Stanley Kubrick is one of the most mythologised and enigmatic directors in Hollywood history, with a cult following of film lovers who obsess over the ever-evolving meaning behind his work and behind-the-scenes stories that offer insight into his elusive process. His final film took over 19 months to finish, with people speculating over the decision to cast real-life couple Nicole Kidman and Tom Cruise in what would become his swan song.
The director was very secretive about his work and rarely shared his thoughts on the films he enjoyed and the industry at large, preferring to work privately and leave people guessing to the secrets of his interior world. However, in one of the final interviews before he died, the director revealed his thoughts on one sorely debated aspect of the film industry.
When asked about the sometimes-ambiguous subject matter in his work and how it was interpreted by mass audiences, Kubrick said, “The intellectual is capable of understanding what is intended and gets a certain amount of pleasure from that, whereas the mass audience may not”.
The director added: “But I think that the enemy of the filmmaker is not the intellectual or the member of the mass public, but the kind of middlebrow who has neither the intellectual apparatus to analyse and clearly define what is meant, nor the honest emotional reaction of the mass film audience member. And unfortunately, I think that a great many of these people in the middle are occupied in writing about films”.

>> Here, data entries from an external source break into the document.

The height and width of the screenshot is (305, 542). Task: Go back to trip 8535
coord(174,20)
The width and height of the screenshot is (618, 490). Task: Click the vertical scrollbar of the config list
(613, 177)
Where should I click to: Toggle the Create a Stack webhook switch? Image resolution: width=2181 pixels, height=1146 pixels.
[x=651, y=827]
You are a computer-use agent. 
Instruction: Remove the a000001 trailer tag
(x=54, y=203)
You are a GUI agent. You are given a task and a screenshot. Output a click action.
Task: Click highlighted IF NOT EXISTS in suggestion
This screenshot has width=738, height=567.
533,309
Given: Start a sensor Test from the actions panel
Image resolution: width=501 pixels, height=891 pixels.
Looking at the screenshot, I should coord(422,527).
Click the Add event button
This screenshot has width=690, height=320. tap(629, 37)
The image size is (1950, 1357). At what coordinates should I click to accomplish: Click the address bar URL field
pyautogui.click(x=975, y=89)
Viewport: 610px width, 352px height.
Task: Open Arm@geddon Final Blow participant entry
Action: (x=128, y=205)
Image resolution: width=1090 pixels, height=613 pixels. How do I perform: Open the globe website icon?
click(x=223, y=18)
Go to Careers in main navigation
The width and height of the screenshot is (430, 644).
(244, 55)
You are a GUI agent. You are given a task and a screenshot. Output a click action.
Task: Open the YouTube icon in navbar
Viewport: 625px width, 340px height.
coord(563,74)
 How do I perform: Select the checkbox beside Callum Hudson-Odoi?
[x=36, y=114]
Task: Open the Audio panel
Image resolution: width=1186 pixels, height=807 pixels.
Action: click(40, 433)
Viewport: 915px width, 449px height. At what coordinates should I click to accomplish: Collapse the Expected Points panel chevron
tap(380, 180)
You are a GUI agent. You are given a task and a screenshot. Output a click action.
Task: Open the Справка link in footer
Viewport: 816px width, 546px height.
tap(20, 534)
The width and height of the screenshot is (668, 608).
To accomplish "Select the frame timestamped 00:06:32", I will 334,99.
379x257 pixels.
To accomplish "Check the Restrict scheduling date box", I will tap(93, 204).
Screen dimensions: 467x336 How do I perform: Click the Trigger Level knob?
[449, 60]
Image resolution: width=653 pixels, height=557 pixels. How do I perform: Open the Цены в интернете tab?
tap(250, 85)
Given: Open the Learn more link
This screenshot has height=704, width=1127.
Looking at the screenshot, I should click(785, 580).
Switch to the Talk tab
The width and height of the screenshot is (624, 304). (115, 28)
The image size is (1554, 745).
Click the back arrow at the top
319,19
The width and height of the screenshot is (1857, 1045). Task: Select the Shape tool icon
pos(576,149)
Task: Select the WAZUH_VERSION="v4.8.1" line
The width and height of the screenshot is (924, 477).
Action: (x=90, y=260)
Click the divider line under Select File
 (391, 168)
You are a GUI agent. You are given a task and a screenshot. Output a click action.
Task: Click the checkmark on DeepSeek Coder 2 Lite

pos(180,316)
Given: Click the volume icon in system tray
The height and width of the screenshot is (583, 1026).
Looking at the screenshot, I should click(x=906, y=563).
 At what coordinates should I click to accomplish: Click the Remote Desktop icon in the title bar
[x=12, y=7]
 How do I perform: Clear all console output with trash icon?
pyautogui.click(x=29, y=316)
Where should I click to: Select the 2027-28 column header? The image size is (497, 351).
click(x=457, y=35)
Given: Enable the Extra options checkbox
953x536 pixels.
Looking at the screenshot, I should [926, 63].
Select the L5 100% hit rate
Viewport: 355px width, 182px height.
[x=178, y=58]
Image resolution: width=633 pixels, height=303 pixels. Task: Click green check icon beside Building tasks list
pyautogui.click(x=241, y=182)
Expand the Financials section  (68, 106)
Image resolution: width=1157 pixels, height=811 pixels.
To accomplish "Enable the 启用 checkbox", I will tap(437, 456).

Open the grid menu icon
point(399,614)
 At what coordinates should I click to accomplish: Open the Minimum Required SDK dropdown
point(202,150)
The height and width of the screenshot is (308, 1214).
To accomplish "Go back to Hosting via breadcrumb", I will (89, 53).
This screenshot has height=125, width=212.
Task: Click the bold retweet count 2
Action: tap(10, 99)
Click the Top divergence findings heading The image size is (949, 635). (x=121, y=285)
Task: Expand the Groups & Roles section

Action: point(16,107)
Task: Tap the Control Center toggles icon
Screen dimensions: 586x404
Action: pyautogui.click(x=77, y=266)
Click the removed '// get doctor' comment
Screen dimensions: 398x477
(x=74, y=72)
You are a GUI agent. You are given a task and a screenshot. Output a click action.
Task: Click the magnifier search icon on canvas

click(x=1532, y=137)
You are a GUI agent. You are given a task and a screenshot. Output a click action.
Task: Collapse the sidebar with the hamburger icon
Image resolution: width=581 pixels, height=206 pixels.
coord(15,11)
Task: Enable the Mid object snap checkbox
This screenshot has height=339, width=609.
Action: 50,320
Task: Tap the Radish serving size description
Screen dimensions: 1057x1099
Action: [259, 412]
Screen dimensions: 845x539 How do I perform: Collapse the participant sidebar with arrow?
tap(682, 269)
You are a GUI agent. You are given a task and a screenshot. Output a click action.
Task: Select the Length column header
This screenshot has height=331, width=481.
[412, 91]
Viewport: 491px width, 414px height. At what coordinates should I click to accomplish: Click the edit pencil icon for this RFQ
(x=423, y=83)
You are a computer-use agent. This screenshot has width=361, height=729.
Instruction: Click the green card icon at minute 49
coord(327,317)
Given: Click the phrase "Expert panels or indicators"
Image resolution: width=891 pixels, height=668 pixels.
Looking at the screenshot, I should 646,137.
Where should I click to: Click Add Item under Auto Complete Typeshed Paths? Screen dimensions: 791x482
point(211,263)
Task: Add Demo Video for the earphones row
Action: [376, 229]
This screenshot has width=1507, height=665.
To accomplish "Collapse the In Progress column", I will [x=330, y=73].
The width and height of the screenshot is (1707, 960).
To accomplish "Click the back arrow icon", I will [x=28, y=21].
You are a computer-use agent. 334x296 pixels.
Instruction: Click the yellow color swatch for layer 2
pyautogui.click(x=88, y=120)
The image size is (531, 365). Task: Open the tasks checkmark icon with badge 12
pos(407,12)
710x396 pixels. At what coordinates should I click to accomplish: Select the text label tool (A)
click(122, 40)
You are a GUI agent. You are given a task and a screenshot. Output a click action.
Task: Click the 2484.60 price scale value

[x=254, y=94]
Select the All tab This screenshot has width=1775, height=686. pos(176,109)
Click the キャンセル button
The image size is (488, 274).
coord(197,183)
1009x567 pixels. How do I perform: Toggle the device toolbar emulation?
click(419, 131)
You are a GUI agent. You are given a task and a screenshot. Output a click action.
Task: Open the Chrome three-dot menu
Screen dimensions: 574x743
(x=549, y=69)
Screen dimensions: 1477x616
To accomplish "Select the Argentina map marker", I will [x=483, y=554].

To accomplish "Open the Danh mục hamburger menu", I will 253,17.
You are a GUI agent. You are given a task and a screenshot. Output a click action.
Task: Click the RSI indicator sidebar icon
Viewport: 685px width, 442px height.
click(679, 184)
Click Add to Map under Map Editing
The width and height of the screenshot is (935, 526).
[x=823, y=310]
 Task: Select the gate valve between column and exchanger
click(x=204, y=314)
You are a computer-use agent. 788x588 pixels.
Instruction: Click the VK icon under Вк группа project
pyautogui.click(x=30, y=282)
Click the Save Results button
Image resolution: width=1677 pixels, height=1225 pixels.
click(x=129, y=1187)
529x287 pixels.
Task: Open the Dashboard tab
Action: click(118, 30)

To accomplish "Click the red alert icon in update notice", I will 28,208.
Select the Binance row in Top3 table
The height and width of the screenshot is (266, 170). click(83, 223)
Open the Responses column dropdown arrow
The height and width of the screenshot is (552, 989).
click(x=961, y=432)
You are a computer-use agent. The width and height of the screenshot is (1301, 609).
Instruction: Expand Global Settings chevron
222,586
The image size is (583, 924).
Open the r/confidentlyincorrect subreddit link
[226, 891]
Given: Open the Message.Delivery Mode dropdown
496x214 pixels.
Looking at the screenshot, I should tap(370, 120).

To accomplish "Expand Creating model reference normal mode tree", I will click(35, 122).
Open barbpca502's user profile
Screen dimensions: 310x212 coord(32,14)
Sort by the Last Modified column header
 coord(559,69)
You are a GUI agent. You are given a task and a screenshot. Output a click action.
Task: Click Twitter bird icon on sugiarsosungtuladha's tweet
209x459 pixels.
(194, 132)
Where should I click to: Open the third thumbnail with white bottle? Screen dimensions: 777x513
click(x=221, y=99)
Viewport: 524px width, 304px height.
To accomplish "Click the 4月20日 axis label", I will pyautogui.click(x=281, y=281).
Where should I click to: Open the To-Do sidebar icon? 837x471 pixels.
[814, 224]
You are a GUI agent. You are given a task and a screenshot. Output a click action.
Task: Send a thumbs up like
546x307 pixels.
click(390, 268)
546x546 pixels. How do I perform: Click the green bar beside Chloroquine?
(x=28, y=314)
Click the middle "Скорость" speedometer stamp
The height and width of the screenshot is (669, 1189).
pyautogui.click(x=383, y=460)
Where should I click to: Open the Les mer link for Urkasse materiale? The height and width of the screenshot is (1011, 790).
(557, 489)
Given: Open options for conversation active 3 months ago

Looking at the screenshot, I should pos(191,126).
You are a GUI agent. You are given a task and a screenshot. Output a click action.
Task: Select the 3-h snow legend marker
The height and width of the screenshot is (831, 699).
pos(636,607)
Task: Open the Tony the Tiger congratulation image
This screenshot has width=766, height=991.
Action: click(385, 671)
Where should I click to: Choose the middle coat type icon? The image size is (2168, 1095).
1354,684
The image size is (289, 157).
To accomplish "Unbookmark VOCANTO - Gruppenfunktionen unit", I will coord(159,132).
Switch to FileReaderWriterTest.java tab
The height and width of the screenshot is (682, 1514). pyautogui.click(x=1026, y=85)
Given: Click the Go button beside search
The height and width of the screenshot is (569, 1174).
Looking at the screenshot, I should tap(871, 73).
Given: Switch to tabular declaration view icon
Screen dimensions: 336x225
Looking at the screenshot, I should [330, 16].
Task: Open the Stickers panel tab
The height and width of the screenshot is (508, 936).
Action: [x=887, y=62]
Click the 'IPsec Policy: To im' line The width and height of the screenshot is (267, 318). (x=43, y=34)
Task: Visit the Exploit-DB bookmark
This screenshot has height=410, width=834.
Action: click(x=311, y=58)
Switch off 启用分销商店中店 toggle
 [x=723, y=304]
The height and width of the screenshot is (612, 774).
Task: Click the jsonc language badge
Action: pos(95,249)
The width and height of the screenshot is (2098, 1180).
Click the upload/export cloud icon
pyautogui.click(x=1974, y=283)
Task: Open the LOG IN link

It’s a slightly uncomfortable topic to write about, given that I am also in this bracket. It sometimes feels strange to write about films without being vulnerable in the same way as the filmmakers who are realising their stories on the big screen.
Kubrick expanded on this, saying, “I think that it is a monumental presumption on the part of film reviewers to summarise in one terse, witty, clever, Time magazine-style paragraph what the intention of the film is. That kind of review is usually very superficial, unless it is a truly bad film, and extremely unfair”.
I also take issue with the kinds of headlines that he is describing – in order to write fairly about a piece of filmmaking, the critic should engage with it deeply and devote time and attention to uncovering its depths in the same way that the filmmakers do in creating it.